Canada is the most common problem. Canadian immigration law treats impaired driving as a serious criminal offense, and a DUI conviction — even a misdemeanor in the United States — can make you criminally inadmissible at the border. A person with a recent conviction generally needs to apply for a Temporary Resident Permit to enter. After five years from the completion of the sentence, an individual can apply for criminal rehabilitation, and after ten years with a single offense, a person may be considered rehabilitated by passage of time alone. Other countries, including Australia, Japan, and certain European nations, also have entry restrictions tied to criminal records, though enforcement varies.

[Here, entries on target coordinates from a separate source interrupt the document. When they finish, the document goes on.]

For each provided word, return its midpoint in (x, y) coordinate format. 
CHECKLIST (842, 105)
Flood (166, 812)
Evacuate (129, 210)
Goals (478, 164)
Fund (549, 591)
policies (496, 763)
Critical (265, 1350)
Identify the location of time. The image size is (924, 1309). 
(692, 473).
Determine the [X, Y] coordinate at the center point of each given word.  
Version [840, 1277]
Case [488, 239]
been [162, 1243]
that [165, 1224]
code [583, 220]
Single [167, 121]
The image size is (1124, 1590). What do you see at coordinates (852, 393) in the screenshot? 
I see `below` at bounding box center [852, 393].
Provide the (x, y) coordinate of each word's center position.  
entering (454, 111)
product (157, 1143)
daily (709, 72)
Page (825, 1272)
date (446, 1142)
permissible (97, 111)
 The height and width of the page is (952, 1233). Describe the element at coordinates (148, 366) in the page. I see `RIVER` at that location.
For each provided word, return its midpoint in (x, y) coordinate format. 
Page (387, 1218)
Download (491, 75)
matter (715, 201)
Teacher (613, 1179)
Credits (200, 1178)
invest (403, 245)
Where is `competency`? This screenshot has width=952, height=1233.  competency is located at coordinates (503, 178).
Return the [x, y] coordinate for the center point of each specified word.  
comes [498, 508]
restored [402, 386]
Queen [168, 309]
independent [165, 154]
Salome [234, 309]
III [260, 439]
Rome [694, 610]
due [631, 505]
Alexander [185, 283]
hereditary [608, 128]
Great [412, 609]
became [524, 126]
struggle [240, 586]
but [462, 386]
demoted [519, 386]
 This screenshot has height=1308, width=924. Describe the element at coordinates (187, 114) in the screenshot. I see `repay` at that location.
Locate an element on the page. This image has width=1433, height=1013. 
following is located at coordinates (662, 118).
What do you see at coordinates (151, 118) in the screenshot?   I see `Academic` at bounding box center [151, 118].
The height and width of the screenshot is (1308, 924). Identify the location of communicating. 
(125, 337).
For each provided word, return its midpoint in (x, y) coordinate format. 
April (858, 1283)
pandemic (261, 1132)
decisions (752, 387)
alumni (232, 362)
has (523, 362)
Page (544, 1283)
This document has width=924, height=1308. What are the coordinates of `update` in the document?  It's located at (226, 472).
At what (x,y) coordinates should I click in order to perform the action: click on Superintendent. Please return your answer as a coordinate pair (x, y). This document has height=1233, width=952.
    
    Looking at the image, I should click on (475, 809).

A DUI conviction appears on background checks and can affect hiring, particularly in roles involving driving, security clearances, positions of trust, or work with vulnerable populations. Some employers have zero-tolerance policies for criminal convictions regardless of the type. The conviction can also affect eligibility for certain government benefits and educational financial aid programs, depending on the circumstances.
Everything above applies whether you’re pulled over individually or stopped at a sobriety checkpoint. The Supreme Court upheld the constitutionality of DUI checkpoints in Michigan Department of State Police v. Sitz, finding that the brief intrusion on individual liberty was outweighed by the government’s interest in reducing drunk driving.10Office of Justice Programs. Sobriety Checkpoints: Constitutional Considerations Roughly a dozen states prohibit or effectively don’t use checkpoints under their own state constitutions, but in states where they operate, your obligations and rights are the same as during any other DUI stop: provide your license and registration, decline to answer investigative questions, and understand that field sobriety tests are voluntary while post-arrest chemical tests carry implied consent penalties.
At a checkpoint, the initial detention is supposed to be brief. Officers look for obvious signs of impairment — the smell of alcohol, slurred speech, open containers. If they don’t observe anything, you should be waved through quickly. If they do, the encounter escalates into a standard DUI investigation with all the same decision points described above.